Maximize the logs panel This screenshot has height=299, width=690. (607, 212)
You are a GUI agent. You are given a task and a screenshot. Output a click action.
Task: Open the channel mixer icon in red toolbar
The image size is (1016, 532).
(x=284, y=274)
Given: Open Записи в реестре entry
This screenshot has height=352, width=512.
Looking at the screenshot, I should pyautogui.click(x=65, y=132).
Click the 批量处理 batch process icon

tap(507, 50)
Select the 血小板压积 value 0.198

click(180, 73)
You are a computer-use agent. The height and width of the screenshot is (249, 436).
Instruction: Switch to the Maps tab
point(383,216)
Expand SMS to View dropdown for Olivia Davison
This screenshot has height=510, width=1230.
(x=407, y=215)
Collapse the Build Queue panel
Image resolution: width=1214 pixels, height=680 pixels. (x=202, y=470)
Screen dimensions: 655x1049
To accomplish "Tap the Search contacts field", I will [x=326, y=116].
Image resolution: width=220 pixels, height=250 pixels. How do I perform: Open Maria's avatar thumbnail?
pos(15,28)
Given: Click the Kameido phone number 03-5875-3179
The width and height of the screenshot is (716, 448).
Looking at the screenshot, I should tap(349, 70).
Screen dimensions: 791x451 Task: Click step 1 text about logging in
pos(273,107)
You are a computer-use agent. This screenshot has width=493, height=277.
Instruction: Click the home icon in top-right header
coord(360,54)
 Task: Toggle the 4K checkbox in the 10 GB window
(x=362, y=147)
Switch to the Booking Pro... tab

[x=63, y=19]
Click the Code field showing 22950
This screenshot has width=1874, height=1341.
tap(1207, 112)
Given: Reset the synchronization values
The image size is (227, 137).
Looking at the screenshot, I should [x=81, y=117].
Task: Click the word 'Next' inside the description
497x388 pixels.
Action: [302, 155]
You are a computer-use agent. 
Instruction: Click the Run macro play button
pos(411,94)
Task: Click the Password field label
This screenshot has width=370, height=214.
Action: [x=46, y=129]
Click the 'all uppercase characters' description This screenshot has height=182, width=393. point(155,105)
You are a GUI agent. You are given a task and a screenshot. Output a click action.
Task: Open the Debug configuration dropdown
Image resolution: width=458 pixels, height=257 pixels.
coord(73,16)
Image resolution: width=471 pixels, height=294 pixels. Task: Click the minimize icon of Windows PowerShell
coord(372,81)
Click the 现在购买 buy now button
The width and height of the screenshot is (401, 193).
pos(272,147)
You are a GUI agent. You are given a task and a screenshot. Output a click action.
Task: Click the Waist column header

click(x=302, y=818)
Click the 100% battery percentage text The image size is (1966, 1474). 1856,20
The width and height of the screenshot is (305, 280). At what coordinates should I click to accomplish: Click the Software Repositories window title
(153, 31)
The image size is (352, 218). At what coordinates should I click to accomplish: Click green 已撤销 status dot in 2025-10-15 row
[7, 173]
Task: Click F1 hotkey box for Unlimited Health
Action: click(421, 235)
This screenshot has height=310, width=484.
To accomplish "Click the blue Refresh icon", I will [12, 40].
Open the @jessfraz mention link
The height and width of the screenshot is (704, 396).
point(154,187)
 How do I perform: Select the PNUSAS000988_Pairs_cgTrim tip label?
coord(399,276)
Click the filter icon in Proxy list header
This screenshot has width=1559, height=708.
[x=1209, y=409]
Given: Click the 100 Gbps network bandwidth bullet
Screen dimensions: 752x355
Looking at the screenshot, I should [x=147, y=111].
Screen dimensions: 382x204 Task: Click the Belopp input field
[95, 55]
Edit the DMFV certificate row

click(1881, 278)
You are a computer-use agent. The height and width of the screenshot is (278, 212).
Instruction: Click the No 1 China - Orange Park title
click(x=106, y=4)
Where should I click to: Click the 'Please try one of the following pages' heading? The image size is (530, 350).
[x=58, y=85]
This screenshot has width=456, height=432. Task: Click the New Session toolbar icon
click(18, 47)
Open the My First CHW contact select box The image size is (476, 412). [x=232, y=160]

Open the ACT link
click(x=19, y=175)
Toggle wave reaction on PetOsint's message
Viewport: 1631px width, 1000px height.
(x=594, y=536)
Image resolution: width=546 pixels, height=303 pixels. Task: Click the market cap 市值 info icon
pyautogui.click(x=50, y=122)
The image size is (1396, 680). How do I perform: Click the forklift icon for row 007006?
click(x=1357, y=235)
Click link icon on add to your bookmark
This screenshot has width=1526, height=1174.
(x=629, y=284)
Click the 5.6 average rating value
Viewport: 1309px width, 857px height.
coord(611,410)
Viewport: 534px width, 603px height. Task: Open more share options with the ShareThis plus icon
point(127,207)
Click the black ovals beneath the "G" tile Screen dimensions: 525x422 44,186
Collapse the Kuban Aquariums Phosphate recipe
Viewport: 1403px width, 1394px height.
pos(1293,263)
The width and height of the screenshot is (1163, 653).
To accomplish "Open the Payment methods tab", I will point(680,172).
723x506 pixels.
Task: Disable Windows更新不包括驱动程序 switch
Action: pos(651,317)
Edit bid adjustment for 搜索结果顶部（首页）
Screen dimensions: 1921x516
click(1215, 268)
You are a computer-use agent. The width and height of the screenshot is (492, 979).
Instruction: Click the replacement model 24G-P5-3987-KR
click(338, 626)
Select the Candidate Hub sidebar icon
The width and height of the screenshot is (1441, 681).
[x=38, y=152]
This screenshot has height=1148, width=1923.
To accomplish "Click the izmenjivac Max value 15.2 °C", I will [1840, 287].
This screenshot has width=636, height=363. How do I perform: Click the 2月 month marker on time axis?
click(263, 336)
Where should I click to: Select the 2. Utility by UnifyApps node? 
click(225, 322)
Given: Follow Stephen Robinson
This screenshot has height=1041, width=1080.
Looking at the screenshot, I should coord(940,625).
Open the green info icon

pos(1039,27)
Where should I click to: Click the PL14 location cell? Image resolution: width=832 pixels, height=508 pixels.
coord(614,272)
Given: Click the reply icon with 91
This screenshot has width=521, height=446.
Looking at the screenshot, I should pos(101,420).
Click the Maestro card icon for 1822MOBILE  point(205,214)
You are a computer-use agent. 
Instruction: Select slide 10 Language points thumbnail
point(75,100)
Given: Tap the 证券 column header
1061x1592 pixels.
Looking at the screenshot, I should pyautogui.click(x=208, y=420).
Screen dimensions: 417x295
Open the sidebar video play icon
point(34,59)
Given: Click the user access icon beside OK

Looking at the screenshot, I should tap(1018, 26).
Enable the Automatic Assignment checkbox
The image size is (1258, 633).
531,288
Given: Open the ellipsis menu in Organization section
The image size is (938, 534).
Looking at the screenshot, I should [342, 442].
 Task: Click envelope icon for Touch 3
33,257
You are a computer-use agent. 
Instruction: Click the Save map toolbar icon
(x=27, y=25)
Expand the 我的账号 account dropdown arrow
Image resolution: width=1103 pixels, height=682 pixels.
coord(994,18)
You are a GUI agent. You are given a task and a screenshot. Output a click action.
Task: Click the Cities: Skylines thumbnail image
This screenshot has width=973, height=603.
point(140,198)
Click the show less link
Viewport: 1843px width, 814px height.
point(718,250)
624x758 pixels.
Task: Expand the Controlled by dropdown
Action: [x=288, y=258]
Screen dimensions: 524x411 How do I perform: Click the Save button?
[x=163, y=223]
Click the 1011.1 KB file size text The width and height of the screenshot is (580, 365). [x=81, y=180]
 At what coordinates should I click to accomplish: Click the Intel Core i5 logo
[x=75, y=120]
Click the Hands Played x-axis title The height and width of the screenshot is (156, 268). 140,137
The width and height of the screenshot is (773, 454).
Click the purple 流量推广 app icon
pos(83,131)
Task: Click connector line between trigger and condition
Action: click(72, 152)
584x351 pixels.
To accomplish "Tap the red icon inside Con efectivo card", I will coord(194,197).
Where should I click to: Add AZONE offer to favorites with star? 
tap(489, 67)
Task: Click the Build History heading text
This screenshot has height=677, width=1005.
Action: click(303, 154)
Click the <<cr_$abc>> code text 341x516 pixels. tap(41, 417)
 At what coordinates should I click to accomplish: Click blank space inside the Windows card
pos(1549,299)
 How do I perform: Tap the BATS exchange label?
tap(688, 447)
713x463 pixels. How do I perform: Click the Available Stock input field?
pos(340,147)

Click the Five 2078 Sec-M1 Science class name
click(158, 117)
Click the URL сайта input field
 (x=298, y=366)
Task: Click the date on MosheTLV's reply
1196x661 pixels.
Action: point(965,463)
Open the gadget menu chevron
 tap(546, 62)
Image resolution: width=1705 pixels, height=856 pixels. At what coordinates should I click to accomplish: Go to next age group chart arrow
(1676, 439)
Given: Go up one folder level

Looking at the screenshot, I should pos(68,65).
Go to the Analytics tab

WHAT IS ASKED:
Reproduce the lines of the listing verbatim, from the line containing "Click the Hands" down to the line containing "pos(340,147)", with both of those lines included.

THE REPLY:
Click the Hands Played x-axis title The height and width of the screenshot is (156, 268). 140,137
The width and height of the screenshot is (773, 454).
Click the purple 流量推广 app icon
pos(83,131)
Task: Click connector line between trigger and condition
Action: click(72, 152)
584x351 pixels.
To accomplish "Tap the red icon inside Con efectivo card", I will coord(194,197).
Where should I click to: Add AZONE offer to favorites with star? 
tap(489, 67)
Task: Click the Build History heading text
This screenshot has height=677, width=1005.
Action: click(303, 154)
Click the <<cr_$abc>> code text 341x516 pixels. tap(41, 417)
 At what coordinates should I click to accomplish: Click blank space inside the Windows card
pos(1549,299)
 How do I perform: Tap the BATS exchange label?
tap(688, 447)
713x463 pixels. How do I perform: Click the Available Stock input field?
pos(340,147)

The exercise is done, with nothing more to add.